I Have been analyzing these circuits and getting correct answers.

I use kirchoff's voltage law, when I have a resistor I use v(t)=Ri(t) and transform it to V(s) = rI(s) , the voltage drop across the inductor Ldi/di as L(SI(s)-i(0)) and the voltage drop across the capacitor (uncharged scenerio) as 1/c integral i(t)dt transforms to (I(s)/SC + v(0)/S) once I solve for the volt drop. I re arrange 1/c integral i(t)dt to i(t) = Cdv(t)/dt and transform it and solve for V(s).

Now I make an equation as V(s)/S = RI(s) + L(SI(s)-i(0) + (I(s)/SC + v(0)/S) and this has been working for these circuits.

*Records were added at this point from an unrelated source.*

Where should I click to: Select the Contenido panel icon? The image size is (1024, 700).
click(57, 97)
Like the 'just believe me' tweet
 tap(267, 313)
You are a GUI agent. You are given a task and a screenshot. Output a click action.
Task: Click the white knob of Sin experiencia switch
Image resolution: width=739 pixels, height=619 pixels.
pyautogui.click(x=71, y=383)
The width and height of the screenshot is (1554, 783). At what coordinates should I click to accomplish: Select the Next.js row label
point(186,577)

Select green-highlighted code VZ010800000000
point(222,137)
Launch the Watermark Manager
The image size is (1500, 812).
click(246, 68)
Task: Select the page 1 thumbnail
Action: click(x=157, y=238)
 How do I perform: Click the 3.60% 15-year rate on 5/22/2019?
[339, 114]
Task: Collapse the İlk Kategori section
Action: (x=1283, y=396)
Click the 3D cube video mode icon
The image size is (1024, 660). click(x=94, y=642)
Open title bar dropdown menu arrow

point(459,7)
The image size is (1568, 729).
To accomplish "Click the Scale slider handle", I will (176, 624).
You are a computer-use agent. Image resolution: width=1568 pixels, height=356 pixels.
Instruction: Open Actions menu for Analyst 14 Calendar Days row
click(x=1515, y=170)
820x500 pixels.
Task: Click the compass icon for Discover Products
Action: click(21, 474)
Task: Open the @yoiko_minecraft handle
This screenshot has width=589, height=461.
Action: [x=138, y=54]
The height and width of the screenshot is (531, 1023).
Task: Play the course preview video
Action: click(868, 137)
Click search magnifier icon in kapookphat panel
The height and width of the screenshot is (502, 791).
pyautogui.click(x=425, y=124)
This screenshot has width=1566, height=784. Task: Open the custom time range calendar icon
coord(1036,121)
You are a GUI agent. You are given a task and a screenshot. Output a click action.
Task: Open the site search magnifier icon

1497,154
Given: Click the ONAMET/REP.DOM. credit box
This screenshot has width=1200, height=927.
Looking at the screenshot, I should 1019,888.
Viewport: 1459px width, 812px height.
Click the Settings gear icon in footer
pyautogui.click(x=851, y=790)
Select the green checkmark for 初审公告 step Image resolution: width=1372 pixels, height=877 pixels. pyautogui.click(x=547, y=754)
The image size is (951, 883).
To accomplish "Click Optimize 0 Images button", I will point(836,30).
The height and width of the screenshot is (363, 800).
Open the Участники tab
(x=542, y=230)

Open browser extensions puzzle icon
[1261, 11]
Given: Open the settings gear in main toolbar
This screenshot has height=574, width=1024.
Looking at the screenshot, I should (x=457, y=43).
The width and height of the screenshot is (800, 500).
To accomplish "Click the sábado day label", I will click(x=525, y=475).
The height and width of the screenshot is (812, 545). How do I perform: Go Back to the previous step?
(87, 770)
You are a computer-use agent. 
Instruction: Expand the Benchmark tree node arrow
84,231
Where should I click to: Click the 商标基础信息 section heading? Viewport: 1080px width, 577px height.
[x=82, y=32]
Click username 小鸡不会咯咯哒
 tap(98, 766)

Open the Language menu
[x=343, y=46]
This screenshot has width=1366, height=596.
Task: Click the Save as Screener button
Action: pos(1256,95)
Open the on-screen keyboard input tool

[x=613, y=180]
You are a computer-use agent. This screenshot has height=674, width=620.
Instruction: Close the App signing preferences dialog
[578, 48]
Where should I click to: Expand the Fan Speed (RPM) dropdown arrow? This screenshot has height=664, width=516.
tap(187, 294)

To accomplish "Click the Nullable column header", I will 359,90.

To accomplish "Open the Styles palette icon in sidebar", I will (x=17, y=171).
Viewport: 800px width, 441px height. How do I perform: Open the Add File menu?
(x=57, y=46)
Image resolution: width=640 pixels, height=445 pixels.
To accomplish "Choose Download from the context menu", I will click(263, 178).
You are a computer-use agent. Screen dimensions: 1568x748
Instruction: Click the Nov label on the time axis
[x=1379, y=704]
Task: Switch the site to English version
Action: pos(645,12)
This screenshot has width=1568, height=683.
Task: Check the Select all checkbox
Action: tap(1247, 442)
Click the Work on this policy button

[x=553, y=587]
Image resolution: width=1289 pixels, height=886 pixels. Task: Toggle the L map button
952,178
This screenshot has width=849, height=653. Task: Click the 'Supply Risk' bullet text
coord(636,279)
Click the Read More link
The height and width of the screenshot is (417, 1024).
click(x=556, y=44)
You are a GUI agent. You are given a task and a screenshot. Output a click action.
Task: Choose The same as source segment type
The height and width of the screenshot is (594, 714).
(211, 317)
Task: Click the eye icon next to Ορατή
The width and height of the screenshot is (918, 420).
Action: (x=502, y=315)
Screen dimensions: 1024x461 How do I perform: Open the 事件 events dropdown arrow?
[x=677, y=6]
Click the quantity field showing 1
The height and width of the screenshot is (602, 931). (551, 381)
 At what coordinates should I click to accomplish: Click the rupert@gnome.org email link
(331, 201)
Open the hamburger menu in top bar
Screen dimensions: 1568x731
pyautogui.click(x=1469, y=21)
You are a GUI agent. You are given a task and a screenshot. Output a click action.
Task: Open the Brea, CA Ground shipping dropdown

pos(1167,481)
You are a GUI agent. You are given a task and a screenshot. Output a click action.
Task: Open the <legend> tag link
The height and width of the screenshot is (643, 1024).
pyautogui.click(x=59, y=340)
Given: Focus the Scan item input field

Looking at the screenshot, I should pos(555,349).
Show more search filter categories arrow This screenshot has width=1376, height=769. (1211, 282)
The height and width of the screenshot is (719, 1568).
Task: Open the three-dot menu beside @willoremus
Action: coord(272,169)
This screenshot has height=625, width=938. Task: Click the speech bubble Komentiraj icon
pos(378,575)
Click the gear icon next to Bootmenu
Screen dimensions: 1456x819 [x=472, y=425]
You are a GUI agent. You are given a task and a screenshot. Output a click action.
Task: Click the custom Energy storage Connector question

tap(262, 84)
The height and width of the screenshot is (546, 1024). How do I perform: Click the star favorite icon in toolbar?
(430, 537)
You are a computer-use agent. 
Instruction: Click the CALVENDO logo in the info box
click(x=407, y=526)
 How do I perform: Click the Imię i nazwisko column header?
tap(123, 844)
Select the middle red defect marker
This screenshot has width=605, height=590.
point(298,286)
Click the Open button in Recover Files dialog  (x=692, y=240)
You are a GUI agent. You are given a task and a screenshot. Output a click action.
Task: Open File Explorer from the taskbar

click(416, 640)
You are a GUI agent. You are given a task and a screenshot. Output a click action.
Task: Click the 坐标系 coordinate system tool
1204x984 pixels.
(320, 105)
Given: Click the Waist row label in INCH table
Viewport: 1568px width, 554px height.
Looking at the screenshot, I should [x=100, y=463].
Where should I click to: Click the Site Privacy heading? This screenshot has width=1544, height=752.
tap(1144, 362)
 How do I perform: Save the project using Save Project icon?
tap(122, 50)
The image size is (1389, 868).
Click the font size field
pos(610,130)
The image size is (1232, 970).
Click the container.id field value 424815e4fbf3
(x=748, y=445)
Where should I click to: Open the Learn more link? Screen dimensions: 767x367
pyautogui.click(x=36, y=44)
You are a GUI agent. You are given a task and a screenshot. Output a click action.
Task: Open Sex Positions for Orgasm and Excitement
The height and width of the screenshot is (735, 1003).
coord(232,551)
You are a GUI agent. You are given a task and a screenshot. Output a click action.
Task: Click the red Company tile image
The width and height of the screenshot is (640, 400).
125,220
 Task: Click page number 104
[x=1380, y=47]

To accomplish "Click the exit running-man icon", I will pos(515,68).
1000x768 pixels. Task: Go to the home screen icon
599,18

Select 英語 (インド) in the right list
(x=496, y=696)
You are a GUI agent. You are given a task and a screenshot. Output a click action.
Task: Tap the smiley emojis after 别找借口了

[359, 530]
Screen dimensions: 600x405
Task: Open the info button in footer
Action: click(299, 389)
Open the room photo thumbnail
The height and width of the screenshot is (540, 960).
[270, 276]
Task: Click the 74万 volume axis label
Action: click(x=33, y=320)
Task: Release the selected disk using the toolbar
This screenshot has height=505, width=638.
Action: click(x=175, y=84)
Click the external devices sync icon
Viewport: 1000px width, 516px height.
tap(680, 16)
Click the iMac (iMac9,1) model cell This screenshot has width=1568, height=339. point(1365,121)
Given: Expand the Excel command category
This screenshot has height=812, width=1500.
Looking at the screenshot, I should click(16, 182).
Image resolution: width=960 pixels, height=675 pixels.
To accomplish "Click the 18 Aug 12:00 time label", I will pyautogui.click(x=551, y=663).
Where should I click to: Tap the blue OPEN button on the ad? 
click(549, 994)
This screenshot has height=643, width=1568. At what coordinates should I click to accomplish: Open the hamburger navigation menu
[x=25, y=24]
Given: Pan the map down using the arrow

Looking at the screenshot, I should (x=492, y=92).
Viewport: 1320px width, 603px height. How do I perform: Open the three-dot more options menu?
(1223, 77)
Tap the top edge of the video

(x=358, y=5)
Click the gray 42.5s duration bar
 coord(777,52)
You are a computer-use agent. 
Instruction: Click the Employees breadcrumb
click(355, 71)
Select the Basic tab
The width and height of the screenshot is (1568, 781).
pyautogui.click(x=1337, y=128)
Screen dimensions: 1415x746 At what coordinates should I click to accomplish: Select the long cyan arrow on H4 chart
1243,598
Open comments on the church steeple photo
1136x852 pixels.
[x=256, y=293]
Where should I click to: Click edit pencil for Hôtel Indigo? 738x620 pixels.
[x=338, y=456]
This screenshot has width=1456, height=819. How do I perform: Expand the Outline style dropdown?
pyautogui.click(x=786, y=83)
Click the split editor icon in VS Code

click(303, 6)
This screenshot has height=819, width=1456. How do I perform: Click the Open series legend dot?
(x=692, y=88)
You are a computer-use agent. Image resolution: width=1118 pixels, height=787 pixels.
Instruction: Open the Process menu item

However, there is a scenerio my professor has given us where the charged capacitor is inserted. No longer I can use this transform for the capacitor certainly? I get similar answers but signs incorrect. It is as if I must use (I(s)/SC - v(0)/S), not plus. My professor showed me I can represent the capacitor, and inductor, as two components with their own transform. For example, the capacitor impedance represented as 1/SC in complex frequency domain, and in series with v(0)/S and it makes sense to me that if the capacitor is now charged and thus supplying power as opposes to consuming it, the transform I initially stated for the capacitor cannot be correct. However his methods seem to contradict each other, its friday and I cannot wait for the class to pick back up I need to know.

Any information appreciated greatly.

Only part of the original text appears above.